Methylglyoxal and D-lactate in cisplatin-induced acute kidney injury: Investigation of the potential mechanism via fluorogenic derivatization liquid chromatography-tandem mass spectrometry (FD-LC-MS/MS) proteomic analysis.

Abstract

Nephrotoxicity severely limits the chemotherapeutic efficacy of cisplatin (CDDP). Oxidative stress is associated with CDDP-induced acute kidney injury (AKI). Methylglyoxal (MG) forms advanced glycation end products that elevate oxidative stress. We aimed to explore the role of MG and its metabolite D-lactate and identify the proteins involved in CDDP-induced AKI. Six-week-old female BALB/c mice were intraperitoneally administered CDDP (5 mg/kg/day) for 3 or 5 days. Blood urea nitrogen (42.6 ± 7.4 vs. 18.3 ± 2.5; p < 0.05) and urinary N-acetyl-β-D-glucosaminide (NAG; 4.89 ± 0.61 vs. 2.43 ± 0.31 U/L; p < 0.05) were significantly elevated in the CDDP 5-day group compared to control mice.
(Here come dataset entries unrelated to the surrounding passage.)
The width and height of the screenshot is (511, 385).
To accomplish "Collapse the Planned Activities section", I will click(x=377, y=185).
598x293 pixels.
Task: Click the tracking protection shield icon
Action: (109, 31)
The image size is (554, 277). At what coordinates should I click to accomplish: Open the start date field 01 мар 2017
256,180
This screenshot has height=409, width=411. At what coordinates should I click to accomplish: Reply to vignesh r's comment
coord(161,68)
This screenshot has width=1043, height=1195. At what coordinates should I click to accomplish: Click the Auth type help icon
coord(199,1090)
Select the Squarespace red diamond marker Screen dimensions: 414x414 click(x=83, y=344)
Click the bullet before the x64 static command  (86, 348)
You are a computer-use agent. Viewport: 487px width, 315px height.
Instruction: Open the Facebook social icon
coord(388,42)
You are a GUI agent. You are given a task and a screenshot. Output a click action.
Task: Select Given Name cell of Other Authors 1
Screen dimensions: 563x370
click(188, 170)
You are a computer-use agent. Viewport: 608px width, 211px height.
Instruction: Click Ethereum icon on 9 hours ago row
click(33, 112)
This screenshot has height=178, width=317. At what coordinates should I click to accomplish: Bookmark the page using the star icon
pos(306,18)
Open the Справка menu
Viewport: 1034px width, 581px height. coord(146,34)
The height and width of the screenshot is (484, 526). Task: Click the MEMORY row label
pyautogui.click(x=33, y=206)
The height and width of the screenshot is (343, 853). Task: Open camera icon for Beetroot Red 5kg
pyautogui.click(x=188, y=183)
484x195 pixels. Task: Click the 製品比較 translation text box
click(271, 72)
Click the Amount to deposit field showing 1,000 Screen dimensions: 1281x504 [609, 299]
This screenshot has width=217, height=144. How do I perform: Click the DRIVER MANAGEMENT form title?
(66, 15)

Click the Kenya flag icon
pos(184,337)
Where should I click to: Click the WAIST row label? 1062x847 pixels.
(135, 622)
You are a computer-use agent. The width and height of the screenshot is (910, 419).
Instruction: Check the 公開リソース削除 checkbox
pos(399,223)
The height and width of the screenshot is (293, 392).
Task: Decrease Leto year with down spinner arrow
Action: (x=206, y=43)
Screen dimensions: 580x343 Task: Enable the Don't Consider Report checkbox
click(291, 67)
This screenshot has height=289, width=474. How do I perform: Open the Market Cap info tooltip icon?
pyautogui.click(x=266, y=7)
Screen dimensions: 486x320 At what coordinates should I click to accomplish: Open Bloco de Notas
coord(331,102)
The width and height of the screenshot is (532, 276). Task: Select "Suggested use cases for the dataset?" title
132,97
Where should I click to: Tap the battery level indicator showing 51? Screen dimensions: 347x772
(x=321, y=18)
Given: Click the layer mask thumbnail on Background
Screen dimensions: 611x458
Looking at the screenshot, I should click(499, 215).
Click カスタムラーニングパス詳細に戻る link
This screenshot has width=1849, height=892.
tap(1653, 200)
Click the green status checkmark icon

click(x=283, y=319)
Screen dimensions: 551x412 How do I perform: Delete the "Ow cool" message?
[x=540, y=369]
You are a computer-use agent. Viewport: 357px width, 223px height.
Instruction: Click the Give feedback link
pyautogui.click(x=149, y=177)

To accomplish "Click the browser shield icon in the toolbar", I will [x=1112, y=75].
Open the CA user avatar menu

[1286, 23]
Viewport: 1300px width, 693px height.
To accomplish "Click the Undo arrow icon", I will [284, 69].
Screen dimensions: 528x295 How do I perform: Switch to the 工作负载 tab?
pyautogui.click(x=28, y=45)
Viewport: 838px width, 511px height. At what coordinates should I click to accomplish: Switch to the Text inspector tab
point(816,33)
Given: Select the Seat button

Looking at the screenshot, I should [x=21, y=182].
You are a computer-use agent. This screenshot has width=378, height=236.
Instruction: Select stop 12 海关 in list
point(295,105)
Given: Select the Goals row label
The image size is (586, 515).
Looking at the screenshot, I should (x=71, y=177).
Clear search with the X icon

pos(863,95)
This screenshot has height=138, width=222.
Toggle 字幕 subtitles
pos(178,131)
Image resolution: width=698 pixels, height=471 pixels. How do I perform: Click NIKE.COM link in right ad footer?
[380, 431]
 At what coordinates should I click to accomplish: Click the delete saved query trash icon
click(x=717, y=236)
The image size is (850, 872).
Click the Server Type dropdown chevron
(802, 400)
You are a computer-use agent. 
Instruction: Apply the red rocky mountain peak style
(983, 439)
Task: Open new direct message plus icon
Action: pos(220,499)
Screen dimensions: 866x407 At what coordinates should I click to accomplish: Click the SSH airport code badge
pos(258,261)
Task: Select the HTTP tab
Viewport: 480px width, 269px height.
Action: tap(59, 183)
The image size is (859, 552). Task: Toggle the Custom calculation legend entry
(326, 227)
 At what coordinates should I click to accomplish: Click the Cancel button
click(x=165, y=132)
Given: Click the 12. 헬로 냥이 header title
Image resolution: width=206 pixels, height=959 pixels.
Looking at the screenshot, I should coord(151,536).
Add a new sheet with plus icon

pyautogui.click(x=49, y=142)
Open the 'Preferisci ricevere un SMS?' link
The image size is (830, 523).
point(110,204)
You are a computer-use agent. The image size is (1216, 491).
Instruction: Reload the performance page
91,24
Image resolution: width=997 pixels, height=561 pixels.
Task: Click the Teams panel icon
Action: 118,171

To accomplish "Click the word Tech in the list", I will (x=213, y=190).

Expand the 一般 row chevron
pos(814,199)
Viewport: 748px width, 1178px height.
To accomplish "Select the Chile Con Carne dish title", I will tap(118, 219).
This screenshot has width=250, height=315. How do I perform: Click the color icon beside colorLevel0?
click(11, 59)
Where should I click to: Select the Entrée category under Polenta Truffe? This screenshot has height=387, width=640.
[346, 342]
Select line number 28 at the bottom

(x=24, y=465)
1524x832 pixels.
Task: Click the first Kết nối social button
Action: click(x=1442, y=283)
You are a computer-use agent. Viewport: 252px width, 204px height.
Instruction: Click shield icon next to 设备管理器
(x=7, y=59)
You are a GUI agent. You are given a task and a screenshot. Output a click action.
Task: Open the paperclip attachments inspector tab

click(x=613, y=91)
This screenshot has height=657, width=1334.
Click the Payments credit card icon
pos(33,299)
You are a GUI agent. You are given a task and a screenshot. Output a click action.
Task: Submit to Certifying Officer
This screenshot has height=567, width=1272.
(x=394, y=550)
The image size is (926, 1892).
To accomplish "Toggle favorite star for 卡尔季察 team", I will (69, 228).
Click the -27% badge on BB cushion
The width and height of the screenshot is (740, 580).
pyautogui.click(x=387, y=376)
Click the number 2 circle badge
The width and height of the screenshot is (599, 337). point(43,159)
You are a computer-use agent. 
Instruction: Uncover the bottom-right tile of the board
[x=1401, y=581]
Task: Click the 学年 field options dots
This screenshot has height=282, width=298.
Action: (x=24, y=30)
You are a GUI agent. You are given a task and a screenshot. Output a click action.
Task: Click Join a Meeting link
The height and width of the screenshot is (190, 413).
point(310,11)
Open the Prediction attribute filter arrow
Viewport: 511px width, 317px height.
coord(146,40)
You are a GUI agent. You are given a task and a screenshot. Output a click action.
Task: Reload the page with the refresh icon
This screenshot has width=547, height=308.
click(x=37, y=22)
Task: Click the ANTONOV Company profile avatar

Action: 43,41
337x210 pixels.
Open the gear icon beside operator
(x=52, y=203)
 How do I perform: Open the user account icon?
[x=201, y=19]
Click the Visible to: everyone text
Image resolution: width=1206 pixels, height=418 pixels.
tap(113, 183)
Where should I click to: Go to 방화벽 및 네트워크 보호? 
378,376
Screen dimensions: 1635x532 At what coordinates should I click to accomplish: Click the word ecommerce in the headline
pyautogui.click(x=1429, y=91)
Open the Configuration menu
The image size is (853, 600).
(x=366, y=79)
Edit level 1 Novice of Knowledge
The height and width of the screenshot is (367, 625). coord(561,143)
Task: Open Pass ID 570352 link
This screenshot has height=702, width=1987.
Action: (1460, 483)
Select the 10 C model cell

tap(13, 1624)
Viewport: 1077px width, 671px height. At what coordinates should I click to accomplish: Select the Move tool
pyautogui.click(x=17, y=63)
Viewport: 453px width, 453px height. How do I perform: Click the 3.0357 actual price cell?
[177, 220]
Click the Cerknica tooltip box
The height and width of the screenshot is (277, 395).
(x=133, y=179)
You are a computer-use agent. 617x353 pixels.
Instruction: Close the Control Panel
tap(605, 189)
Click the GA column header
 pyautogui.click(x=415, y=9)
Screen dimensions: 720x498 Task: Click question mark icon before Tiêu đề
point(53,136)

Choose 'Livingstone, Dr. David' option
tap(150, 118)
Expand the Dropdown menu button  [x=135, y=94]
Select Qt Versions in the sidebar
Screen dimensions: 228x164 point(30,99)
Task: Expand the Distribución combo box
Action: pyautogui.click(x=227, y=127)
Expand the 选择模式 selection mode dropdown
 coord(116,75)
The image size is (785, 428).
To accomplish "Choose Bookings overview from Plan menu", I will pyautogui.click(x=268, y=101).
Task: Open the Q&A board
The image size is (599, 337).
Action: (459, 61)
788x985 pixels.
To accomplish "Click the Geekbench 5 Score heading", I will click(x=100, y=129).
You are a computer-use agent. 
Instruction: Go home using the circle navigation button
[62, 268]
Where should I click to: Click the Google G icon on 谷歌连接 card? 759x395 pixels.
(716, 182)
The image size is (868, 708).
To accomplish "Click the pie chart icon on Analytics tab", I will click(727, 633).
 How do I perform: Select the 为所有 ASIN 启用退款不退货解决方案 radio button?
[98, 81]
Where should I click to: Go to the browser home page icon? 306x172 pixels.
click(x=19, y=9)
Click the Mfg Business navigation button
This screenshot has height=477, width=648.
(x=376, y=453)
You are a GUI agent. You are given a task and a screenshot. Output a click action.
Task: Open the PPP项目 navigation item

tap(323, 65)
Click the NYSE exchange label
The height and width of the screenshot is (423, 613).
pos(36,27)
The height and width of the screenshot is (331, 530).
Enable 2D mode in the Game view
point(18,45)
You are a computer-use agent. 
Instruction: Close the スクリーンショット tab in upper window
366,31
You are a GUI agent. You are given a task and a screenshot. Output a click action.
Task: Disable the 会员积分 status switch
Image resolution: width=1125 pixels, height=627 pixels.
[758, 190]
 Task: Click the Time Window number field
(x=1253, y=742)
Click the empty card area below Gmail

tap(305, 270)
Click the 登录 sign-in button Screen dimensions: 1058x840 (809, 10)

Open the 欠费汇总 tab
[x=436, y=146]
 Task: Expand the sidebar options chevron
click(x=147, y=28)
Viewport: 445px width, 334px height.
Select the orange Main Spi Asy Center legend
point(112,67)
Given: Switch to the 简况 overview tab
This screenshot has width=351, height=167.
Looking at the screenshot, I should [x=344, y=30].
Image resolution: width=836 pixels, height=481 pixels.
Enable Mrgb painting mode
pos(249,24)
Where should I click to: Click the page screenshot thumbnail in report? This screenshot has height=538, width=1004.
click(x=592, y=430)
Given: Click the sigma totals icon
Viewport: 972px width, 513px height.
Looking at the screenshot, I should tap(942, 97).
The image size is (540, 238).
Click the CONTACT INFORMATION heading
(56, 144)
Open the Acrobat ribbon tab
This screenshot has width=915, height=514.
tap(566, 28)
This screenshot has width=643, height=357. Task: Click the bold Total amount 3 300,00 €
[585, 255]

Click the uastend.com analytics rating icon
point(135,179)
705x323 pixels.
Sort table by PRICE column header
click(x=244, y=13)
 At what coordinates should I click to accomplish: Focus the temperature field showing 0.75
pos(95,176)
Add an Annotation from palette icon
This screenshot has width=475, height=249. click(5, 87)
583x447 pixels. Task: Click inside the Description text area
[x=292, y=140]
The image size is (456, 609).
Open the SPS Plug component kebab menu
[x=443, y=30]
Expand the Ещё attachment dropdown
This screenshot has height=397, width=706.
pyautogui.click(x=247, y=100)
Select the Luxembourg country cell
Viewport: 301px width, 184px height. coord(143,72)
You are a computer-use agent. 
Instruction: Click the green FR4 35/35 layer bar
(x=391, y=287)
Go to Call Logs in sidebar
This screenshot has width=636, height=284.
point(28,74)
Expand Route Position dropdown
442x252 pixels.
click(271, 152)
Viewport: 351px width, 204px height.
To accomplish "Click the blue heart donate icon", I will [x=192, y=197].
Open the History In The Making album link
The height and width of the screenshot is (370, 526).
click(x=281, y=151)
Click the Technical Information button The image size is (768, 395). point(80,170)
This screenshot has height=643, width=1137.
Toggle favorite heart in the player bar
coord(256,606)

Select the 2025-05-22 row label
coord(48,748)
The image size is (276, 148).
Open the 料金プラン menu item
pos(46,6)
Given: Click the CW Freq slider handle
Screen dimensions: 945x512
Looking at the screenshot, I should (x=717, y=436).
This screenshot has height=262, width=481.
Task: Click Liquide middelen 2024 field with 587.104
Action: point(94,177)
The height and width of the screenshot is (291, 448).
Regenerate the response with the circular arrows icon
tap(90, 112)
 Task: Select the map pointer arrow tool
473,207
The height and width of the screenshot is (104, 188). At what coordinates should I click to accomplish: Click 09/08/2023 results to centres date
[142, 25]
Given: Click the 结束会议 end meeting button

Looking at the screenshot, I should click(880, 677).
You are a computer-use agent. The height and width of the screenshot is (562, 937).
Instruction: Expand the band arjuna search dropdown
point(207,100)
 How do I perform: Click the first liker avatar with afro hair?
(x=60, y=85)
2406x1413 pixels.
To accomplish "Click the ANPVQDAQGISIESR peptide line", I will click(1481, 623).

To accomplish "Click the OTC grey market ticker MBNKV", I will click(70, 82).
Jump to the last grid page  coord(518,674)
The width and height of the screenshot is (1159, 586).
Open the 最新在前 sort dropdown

Histological analysis confirmed AKI was successfully induced. Confocal microscopy revealed TNF-α was significantly increased in the CDDP 5-day group. Fluorogenic derivatized liquid chromatography-tandem mass spectrometry (FD-LC-MS/MS) showed the kidney MG (36.25 ± 1.68 vs. 18.95 ± 2.24 mg/g protein, p < 0.05) and D-lactate (1.78 ± 0.29 vs. 1.12 ± 0.06 mol/g protein, p < 0.05) contents were significantly higher in the CDDP 5-day group than control group. FD-LC-MS/MS proteomics identified 33 and nine altered peaks in the CDDP 3-day group and CDDP 5-day group (vs. control group); of the 35 proteins identified using the MOSCOT database, 11 were antioxidant-related. Western blotting confirmed that superoxide dismutase 1 (SOD-1) and parkinson disease protein 7 (DJ-1) are upregulated and may participate with MG in CDDP-induced AKI. This study demonstrates TNF-α, MG, SOD-1 and DJ-1 play crucial roles in CDDP-induced AKI.